Our baby-making trials continue... Shortly after I wrote my last infertility-related post, we were all sitting around chatting after dinner at my good friends Rachel and Justin's house. In addition to being a concerned friend, Justin is also an osteopath and a family practice MD, and he started quizzing me about my test results from our fertility doctor. I told him about my unexplained tubal blockage—no previous infections, STDs or endometriosis—and he perked up.
Him: Have you ever had a head injury?
Me: Yeah, a couple concussions. What does that have to do with anything?
Him: Have you ever had any one look at your pelvis alignment?
Me: Well, not really. What does that have to do with fallopian tubes and head injuries?
This led him to get out his handy-dandy skeleton and show me how your skull is connected to your spine is connected to your sacrum is connected to your pelvis. He went on to explain that it's possible that if my pelvis was twisted, the ligaments that connect my hips to my sacrum, on which my fallopian tubes rest, could be all mangled and kinking my tubes. Following me? After grilling me about my head injuries (turns out that both times I was knocked out, I was hit in the same spot on the right side of my head) and that time I fractured my tail bone riding my boyfriend's bike, he went to work on me for over an hour.
Turns out, I was totally out of whack. Like really messed up. Fortunately for me, and much to Justin's satisfaction, I am young and healthy and relatively fit, and all my parts popped back into place quite successfully. He has since checked me a few times and concluded that his work seems to be holding. Oh, and that he can't feel any adhesions in my pelvic-fallopian-ovary region anymore. Yippee!
I'd get the dye test again if it didn't cost 800 bucks. But honestly, I'm feeling pretty confident that my tubes are running free and clear now. On top of just feeling different down there (in ways that might be too much information for the internet), my cycles have also spontaneously regulated for the first time in my life. I was sure that I had been getting my period a week early for the past few cycles until I finally sat down and looked back through my iCal records. Holy smokes, they've been coming on every fourth Sunday for the past three months! That's 28 days. I was stunned when my google search for "average length of menstrual cycle" produced that exact number. I've been more of a 35/32/38 day girl my entire life. It feels so good to be average, let me tell you.
And on the other side of the equation, I recently realized that we totally messed up Matt's sperm count test. The directions: not something you want to overlook when you're paying $130 for a test and trying to ejaculate into a very small container on demand.
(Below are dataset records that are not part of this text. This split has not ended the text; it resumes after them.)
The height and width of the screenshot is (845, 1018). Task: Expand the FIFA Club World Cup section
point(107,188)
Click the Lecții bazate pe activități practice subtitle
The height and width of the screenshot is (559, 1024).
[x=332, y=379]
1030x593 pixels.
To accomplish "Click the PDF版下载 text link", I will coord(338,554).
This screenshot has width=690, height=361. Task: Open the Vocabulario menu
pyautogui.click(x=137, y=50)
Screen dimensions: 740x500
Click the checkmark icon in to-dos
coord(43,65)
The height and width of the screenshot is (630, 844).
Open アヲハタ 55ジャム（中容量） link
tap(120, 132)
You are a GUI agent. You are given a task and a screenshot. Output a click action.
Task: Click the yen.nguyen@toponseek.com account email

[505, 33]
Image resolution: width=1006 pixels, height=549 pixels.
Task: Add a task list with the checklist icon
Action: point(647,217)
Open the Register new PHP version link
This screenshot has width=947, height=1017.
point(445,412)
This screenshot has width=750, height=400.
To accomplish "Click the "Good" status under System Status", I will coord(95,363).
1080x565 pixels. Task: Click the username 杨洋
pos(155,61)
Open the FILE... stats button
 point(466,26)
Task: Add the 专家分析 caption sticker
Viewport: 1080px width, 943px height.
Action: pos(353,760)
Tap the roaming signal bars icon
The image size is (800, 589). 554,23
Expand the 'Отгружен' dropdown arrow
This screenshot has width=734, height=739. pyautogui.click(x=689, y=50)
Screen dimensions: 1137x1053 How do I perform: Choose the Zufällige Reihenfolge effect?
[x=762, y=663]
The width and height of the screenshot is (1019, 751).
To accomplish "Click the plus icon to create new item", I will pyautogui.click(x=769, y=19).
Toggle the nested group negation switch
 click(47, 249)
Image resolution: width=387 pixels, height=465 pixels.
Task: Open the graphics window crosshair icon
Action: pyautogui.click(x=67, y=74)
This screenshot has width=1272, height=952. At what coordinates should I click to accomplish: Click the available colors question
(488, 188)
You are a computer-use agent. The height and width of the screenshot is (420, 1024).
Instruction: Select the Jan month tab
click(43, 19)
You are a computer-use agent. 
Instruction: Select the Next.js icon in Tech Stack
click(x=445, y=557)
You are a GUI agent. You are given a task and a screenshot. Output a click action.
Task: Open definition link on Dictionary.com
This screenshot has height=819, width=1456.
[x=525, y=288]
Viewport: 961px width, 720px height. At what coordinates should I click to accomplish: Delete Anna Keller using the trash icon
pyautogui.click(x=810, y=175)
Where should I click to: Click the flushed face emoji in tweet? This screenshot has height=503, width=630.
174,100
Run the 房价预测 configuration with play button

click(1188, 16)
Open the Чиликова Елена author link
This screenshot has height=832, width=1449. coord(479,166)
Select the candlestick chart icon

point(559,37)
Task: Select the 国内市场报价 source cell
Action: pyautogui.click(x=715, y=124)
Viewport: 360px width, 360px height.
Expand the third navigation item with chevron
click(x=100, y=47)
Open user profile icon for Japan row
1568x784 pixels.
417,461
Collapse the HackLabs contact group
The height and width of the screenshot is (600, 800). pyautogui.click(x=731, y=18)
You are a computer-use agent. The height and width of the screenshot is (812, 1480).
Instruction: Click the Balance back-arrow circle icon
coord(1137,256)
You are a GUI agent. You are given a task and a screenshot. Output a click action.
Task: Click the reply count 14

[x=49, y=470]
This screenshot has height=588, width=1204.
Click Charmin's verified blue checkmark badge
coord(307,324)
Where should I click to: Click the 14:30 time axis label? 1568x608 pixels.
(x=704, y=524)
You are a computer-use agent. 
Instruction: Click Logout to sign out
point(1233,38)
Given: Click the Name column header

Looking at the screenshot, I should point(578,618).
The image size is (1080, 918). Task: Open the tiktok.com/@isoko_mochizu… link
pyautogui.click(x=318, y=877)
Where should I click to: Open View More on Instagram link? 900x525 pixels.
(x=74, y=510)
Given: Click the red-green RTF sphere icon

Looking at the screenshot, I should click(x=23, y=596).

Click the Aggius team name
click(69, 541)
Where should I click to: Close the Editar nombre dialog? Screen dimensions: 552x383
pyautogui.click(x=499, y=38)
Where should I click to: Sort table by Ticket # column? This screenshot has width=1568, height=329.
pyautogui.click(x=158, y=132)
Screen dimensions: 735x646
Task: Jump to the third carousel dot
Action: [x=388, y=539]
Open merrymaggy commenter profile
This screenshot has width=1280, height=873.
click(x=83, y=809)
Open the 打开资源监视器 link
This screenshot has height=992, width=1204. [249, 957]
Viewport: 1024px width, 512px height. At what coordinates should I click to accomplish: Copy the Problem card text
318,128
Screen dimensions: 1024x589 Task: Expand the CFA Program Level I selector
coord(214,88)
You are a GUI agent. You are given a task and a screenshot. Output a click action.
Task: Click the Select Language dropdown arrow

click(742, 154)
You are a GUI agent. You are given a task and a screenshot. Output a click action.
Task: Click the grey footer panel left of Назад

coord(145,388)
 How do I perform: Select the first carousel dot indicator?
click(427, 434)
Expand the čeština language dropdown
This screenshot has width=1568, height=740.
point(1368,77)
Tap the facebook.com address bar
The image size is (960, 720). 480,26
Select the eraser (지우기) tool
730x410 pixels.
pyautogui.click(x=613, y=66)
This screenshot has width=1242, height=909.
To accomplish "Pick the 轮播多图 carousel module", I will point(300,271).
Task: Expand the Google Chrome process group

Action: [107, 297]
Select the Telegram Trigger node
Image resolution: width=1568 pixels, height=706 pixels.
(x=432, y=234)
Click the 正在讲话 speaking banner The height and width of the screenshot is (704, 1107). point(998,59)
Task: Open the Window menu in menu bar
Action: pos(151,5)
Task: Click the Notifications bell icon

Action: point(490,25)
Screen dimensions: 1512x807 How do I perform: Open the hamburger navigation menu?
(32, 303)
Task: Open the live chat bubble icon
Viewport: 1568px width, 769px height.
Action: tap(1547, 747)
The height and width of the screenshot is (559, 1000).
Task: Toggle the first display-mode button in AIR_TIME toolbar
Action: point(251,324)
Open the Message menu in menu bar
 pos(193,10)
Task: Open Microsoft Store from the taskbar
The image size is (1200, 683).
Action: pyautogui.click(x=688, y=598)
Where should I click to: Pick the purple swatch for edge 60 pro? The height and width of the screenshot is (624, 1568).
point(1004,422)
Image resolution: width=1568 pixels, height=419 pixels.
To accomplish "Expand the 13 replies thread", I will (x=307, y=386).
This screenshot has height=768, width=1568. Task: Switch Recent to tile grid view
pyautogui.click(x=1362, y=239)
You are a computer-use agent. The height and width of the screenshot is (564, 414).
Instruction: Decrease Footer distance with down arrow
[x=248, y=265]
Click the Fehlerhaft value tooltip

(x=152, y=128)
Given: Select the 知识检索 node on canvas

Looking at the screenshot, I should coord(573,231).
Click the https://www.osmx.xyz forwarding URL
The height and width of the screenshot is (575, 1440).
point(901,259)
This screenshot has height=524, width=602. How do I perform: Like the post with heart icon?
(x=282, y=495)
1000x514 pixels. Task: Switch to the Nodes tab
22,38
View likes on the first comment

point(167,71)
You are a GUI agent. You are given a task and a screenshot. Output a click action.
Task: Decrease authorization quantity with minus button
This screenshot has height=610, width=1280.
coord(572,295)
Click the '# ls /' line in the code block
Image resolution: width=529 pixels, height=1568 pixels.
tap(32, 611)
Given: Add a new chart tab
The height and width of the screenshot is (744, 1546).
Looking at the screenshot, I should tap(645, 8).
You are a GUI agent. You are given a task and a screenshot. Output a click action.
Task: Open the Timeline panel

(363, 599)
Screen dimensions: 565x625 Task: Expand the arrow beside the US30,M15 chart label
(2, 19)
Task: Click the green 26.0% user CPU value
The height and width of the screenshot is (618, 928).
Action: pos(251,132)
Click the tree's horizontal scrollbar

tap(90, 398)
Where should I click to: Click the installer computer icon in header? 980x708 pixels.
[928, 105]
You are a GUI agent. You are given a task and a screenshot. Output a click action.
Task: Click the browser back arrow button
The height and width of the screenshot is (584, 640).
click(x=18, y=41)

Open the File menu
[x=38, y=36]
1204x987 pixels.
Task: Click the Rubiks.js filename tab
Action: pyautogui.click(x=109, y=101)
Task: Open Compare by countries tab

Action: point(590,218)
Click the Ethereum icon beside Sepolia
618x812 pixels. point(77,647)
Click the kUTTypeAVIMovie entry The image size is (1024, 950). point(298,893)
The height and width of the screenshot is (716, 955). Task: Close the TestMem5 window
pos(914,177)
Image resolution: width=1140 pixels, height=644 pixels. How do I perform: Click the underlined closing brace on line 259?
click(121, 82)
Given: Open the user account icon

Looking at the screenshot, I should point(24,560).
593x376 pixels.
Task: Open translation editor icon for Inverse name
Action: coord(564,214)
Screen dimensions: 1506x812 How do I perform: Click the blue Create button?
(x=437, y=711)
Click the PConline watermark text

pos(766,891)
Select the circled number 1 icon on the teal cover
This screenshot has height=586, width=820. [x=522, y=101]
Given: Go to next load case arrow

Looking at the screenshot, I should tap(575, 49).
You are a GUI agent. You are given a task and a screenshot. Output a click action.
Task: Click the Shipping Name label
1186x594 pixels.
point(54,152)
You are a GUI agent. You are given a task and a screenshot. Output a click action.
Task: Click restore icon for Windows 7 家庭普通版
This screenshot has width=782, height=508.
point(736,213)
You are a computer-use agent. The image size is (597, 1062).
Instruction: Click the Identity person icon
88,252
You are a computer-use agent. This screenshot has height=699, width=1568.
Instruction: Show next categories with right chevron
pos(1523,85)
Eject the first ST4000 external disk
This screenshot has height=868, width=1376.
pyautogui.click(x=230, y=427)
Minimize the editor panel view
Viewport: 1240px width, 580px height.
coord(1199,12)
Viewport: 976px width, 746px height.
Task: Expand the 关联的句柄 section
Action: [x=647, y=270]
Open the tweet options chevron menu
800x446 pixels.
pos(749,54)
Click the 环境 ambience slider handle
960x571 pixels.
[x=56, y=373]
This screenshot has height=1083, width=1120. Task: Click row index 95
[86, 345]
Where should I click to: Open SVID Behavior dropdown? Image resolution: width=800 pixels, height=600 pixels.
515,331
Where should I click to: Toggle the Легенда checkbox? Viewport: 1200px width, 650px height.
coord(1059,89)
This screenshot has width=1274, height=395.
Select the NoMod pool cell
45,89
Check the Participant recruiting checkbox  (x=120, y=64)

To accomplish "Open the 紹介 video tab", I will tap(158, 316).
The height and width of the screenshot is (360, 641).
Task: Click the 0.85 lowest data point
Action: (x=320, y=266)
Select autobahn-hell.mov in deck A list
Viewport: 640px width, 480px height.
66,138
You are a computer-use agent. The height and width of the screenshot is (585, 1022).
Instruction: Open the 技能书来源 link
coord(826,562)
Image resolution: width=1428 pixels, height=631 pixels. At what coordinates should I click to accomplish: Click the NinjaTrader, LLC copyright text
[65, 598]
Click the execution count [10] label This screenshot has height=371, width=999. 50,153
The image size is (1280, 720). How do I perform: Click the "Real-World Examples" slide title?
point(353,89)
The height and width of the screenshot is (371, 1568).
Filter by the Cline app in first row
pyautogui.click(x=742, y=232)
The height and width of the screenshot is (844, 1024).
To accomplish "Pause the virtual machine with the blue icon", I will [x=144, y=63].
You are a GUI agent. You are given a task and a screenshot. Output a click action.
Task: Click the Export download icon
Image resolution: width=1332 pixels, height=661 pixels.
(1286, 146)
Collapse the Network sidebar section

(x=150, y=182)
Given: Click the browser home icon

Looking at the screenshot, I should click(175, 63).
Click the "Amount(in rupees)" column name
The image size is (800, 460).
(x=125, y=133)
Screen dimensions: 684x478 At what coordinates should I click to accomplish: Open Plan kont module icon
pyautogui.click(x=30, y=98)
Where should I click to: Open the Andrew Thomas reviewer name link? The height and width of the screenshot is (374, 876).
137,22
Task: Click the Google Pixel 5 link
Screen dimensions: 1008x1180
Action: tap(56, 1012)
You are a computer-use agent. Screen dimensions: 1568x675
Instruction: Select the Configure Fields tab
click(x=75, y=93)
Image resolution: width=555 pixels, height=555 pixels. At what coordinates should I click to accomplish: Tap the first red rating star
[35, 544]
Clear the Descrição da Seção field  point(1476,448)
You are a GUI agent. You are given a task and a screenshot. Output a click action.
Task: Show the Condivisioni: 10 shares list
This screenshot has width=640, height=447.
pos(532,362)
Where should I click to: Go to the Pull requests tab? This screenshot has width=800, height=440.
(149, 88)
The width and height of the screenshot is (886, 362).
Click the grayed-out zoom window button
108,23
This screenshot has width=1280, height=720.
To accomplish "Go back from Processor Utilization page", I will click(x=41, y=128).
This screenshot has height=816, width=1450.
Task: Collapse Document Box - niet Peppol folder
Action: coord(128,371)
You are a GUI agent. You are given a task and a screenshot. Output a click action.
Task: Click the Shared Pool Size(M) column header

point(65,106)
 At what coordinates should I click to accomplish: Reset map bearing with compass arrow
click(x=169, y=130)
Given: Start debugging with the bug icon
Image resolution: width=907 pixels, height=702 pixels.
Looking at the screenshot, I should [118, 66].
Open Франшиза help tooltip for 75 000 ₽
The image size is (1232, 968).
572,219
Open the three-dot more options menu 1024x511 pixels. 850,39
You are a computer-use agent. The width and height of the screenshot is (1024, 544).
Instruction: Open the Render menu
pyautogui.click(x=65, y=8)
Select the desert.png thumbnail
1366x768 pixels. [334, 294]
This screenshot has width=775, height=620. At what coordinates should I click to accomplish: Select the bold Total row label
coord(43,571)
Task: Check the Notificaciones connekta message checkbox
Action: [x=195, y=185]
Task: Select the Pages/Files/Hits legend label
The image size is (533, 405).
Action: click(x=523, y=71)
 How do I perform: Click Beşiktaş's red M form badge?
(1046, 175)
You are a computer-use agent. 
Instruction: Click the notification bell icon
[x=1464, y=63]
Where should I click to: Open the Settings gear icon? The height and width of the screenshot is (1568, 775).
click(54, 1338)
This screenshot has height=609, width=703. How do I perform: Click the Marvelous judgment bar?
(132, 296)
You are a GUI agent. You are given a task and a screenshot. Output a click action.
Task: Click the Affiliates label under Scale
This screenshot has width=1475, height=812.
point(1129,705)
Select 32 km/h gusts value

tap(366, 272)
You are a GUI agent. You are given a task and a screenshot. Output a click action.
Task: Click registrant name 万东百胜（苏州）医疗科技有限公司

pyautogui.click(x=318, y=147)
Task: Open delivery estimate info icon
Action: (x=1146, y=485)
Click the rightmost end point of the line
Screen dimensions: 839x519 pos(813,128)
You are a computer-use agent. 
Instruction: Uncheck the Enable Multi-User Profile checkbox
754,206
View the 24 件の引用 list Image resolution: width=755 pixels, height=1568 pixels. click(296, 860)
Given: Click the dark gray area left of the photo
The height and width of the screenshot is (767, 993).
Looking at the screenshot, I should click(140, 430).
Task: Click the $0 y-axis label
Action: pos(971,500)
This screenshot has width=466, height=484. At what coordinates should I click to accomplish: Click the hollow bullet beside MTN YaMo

But overlook them we did.
So at the moment , I'm feeling like our situation isn't so dire. In fact, I'm sitting here typing away with two boxes of ovulation predictor tests on my desk. It's such a struggle for me to go into that head space again—the clinical/planning/temperature taking aspect of "trying" to get pregnant. I don't want to get all stressed out about it. On the other hand, I do want to know when the time is prime...
Realistically, I know that our work life is totally insane right now and Matt will most likely be away on business for much of the spring, but I'm feeling really hopeful for the future, how ever far away that may be.